Fairerweise muss man anfügen, dass das Coronajahr 2020 und teilweise auch 2021 für einen deutlichen Gewinnrückgang gesorgt haben, was das KGV in die Höhe schnellen ließ. Doch wenn man das historische KGV um die Jahre 2020 und 2021 bereinigt, gelangt man zu einem Durchschnitts-KGV der letzten acht Jahre von 37,6, was noch viel tiefer unter der aktuellen Bewertung von 48,9 notiert. Davon abgesehen ist selbst ein KGV im hohen 30-er Bereich ein sportliches Niveau, dem ein stärkeres Wachstum zugrunde liegen sollte, als es hier der Fall ist.  
Auf Basis der Schätzungen für 2022 mit 2.321 CHF Gewinn je Aktie liegt das KGV22 bei 42,6. Die PEG Ratio für 2022 (42,6/14,9) fällt entsprechend etwas niedriger aus als für das Vorjahr, ist mit 2,86 jedoch nach wie vor signifikant über dem fairen Wert von 1. 
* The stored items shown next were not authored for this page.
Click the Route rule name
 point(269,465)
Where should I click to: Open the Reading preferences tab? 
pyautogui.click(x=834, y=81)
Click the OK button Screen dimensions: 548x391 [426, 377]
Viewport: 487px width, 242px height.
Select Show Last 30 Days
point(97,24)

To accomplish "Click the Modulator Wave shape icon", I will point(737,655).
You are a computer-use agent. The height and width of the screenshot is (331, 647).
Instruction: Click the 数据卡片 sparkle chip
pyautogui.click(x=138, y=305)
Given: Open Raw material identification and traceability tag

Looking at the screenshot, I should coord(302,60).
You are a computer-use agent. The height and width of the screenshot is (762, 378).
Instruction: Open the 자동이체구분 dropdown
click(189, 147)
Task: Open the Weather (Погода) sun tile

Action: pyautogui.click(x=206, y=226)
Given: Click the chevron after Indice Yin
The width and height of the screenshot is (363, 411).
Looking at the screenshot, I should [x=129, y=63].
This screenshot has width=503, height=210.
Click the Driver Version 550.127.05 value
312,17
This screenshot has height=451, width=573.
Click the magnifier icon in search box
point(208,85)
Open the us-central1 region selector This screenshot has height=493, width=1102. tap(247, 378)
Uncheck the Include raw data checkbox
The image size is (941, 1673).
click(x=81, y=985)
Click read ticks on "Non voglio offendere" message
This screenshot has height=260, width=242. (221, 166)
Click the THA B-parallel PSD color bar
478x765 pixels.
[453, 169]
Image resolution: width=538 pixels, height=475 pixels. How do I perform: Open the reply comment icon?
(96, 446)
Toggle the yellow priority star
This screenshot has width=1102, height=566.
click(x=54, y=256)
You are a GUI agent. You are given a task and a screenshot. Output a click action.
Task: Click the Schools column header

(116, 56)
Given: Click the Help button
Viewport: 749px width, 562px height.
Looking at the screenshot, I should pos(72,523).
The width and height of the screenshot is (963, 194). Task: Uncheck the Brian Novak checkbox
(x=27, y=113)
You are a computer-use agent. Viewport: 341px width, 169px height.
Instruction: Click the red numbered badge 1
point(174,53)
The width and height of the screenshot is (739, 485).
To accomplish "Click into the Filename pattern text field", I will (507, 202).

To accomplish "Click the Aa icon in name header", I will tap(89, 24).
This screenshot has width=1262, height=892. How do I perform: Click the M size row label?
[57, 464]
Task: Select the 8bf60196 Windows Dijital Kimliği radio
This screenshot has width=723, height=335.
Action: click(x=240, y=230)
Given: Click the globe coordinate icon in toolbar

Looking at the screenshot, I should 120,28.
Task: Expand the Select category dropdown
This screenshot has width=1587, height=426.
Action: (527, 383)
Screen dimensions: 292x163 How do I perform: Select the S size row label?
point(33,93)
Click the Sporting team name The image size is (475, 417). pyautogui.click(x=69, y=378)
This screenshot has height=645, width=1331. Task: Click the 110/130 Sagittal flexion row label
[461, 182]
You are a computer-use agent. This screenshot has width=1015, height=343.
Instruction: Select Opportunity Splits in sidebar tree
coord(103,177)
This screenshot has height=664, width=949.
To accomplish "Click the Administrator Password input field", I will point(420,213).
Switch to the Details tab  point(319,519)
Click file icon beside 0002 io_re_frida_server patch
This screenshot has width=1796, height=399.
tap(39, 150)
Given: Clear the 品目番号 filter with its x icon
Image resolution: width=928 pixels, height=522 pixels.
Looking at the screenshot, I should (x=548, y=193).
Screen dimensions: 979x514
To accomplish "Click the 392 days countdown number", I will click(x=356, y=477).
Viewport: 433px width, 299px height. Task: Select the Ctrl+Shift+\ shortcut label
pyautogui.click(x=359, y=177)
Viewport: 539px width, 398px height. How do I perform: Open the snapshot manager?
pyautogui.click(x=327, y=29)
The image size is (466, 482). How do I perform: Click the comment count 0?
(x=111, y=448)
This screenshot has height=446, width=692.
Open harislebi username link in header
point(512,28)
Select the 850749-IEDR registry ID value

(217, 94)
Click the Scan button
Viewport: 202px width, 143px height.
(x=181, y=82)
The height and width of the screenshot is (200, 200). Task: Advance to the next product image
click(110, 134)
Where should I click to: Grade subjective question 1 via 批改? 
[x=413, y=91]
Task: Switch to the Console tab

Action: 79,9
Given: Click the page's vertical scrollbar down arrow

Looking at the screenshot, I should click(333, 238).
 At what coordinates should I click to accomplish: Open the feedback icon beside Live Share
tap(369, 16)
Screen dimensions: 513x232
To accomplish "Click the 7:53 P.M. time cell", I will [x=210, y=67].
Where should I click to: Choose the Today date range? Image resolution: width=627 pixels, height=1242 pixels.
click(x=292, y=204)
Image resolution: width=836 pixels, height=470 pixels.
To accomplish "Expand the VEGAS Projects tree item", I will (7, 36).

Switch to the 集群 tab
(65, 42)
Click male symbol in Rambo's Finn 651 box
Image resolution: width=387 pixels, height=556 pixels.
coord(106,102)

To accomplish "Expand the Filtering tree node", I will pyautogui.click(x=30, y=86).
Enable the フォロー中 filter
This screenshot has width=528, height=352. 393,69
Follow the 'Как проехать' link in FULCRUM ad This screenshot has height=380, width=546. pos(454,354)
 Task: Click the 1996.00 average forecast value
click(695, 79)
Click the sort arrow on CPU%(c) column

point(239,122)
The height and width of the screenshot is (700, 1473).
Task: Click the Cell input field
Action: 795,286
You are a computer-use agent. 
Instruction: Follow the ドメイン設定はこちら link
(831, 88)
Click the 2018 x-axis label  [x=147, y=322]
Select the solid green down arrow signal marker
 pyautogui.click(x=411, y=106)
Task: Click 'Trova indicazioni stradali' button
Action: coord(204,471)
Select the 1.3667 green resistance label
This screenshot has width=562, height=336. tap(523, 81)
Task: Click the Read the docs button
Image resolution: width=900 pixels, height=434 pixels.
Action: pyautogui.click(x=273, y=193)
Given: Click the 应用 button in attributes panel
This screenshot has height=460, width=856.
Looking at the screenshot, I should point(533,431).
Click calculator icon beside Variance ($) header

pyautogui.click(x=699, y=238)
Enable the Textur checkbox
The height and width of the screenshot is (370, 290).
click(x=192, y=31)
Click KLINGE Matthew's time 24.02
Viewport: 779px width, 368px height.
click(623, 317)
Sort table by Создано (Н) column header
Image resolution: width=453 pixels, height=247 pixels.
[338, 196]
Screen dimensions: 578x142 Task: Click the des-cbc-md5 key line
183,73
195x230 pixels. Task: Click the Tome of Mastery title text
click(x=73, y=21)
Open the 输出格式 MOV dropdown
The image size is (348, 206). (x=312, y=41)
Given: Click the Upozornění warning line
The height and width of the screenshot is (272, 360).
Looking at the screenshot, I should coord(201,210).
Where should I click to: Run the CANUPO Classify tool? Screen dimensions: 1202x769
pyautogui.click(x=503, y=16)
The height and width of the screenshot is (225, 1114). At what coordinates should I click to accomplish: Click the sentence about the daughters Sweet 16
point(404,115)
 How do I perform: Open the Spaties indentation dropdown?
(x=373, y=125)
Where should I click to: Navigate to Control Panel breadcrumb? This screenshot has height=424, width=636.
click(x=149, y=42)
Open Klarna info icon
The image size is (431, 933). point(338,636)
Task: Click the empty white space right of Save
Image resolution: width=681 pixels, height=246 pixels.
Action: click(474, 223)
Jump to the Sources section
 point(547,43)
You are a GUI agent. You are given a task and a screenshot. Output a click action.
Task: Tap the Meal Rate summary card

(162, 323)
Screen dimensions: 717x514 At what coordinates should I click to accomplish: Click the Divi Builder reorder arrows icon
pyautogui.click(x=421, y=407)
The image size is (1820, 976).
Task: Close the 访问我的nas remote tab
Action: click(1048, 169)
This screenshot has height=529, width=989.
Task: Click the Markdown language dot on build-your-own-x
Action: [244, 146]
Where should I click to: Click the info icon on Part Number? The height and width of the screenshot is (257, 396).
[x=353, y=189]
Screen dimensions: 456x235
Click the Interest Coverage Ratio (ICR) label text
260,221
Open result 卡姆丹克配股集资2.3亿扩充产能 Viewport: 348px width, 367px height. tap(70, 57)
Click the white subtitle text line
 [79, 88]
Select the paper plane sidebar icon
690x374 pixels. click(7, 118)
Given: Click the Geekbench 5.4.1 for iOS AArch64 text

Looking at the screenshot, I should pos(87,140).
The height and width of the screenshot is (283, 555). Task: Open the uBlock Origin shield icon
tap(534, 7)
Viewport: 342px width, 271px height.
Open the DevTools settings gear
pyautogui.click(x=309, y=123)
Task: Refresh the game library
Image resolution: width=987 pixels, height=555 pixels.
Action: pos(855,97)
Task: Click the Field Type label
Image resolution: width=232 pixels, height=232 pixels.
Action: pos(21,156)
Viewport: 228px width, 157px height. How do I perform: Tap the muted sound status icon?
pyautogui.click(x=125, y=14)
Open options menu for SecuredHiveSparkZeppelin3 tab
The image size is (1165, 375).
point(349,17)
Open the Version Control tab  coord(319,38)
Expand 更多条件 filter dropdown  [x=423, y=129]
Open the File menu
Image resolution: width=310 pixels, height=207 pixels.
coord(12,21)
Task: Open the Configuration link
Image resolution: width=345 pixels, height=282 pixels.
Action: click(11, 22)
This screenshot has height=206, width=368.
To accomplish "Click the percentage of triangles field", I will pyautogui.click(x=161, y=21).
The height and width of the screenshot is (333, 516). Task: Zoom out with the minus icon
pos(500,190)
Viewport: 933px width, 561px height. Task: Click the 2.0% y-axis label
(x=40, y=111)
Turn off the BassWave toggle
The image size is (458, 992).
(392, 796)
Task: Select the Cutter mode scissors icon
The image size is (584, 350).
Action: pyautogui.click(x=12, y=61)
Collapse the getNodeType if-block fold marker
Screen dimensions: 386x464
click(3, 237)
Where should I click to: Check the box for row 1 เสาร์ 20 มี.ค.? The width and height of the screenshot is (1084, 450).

Der Umsatz der Lindt & Sprüngli AG für das Jahr 2021 lag bei 4,6 Milliarden CHF und soll im Jahr 2022 auf knapp 4,9 Milliarden CHF und damit um rund 6,3% ansteigen. Auf Basis des Umsatz pro Aktie ergibt sich ein KUV von 3,62 für das Fiskaljahr 2021. Somit rangiert es etwas über der Schwelle von 2-3, bei der in der Regel von einer fairen Bewertung ausgegangen wird. Eine Unterbewertung sähe ich im Preisbereich von 1 bis zum 1,5-fachen des Umsatzes je Anteilsschein. Die Analysten gehen davon aus, dass der Gesamtumsatz in 2023 und 2024 gesteigert werden kann, erneut um rund 6% pro Jahr. Das könnte das KUV in etwas niedrigere Regionen fallen lassen. Ob die Umsatzsteigerungen allerdings auf diesem Niveau gelingen, bleibt abzuwarten.  

Insgesamt halte ich die Aktie im Moment nicht für kaufenswert, aufgrund des hohen KGV, der hohen PEG Ratio und des ebenfalls erhöhten KUV. Auch wenn sie gemeinhin aufgrund der Tradition des Chocolatiers in Kombination mit der Währungsdiversifikation des stabilen Schweizer Franken als Sicherheitsanker für ein Depot gilt und entsprechend mit einem Aufschlag gegenüber vergleichbaren Konsumgüteraktien gehandelt wird, liegt der Gewinn bekanntlich im Einkauf. Ein KGV im oberen 30-er bzw. sogar unteren 40-er Bereich kann meiner Meinung nach durch das vorliegende Gewinnwachstum, das im einstelligen Bereich liegt, nicht rechtfertigt werden.